I really should have placed this in its own section, like, 'found notes', 'found warnings',
or 'found little depressing things' but this site is hard enough to read as it is. It isn't
Found Art in the traditional sense, and hence cannot be critiqued as such.
I'll tell the story.
This past weekend I went to a board game day in Los Altos, CA, at the library. A nice town,
it seemed, in the heart of silicon valley, with plenty of small shops and a great Italian-American
delicatessan (the hyphenated titled being shown because that was what was written on the
wall of the place) where I ate lunch, and despite the heavily technological importance of the local
economy, abundant with shreds of small-town charm scattered amongst the downtown area.
The games went well. I was thoroughly trounced in a game of 'Civilization through the Ages' by
my friend LG and his buddy, and by saying 'trounced' I mean I had about 49 victory points to
the winner's 185, and the second place finisher's 140. Trounced. As poorly as I did, it was still fun.
Now, the library was a nice place, at least as nice as the town itself, seated in the treelined
streets seamlessly and flanked by a school, park, baseball diamond and soccer field. A perfectly nice
place to have a library. Game day was a regular occurrence there, and some sort of deal had been worked out with the
city where when the library closed at 6pm the game club in the rented board room could stay as long as they wanted,
and could prop the door open with whatever was available. A nice chair was used in this instance.
So I started a game of 'Arkham Horror' at about 3:30pm, and to anybody who hasn't played it it is a
perfectly enjoyable game. The atmosphere is fantastic, it is difficult, and you play with everybody
instead of against them. I was playing with some perfectly obnoxious people, so yes, I did fit in perfectly.
So now everything seems to be going famously. My blood sugar started to tank so I went to the front lobby
to get a granola bar from the snack bar, which, to stress the niceness of this town, was operated under the
honor system.

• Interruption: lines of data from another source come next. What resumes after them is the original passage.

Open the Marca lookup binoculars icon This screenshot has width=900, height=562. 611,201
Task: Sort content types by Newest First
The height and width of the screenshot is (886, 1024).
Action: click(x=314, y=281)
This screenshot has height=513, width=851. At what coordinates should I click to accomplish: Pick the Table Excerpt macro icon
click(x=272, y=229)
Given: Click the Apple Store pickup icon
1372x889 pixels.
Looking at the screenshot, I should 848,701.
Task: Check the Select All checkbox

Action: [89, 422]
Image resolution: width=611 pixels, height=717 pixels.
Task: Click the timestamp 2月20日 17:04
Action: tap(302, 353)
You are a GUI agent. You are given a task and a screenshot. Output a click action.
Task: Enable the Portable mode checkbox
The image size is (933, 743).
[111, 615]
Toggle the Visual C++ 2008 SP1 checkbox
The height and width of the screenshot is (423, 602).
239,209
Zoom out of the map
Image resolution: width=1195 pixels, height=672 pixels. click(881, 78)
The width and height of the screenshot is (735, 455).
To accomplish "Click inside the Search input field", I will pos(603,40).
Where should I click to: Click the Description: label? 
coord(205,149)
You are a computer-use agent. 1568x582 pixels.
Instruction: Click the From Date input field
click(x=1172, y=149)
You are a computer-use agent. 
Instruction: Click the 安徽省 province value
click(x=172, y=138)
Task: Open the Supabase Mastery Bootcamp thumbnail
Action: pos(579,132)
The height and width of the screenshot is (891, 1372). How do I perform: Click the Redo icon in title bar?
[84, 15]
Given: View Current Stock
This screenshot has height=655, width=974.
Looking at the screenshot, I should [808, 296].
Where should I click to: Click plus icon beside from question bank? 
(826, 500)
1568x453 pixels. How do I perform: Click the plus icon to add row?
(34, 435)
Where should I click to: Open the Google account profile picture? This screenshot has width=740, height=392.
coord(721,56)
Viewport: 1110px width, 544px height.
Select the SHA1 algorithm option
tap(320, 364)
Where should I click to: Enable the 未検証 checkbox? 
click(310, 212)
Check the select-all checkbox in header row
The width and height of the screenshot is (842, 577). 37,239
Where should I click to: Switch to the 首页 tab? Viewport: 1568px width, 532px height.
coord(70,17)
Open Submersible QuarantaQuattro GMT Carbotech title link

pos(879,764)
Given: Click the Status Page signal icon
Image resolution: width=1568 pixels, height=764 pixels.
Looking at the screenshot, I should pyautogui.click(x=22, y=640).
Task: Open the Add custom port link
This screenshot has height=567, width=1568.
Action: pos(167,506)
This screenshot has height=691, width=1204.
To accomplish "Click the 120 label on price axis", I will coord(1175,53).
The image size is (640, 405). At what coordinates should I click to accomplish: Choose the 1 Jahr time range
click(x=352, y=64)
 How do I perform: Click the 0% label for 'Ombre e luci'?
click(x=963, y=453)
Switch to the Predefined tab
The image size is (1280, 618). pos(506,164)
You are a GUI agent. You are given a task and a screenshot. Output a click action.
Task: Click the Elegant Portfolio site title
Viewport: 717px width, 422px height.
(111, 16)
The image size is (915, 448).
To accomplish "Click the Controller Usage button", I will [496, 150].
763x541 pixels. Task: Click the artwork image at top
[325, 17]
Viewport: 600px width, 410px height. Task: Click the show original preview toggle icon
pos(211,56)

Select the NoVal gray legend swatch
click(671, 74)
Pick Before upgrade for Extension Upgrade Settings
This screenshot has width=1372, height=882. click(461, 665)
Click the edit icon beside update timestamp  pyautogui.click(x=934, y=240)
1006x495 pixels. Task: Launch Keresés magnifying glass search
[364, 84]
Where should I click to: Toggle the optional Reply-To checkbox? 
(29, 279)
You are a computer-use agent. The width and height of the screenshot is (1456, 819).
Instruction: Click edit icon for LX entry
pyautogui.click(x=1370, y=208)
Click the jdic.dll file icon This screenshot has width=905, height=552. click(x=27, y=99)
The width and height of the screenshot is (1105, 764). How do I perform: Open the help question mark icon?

I found the lobby darkened, which was understandable, and there was a drop-down gate that
was blocking the rest of the library.
A few hours after I got the snack, I had to go to the restroom. I got up to excuse myself and left the room,
following the man who was leading our game of Arkham Horror. When we got into the bathroom I discovered a
scene of horror that I could not have anticipated, even during an epic battle against the Dunwich Horror.
The restroom was like most other restrooms. Stalls, urinals, small anteroom for privacy and
small tile floor underfoot, nondescript paint on the walls. There was something terribly
wrong with the air in this restroom. It had a definite sourness to it, like someone had freshly relieved
himself, and I don't mean to be scatological for sensational purposes. With the gamemaster
taking the first urinal, I opt to take the first stall, as he was much taller than I am and I truly fear
urinating next to tall men. Stepping into the stall I was greeted with something so horrible that
it would grip my heart with fear just to recount such a scene. There were brown muddy smears on the floor, on the seat,
pasted around the bowl, and thinly all over the floor around the base of the toilet.
I did what any grown man would do. I said 'Wooooah!!!'.
Very calmly, I kept the rest of my commentary
to myself and moved quickly to the urinal, the image of the scene just two feet to my right
burnt into my emotional psyche, unshakeable.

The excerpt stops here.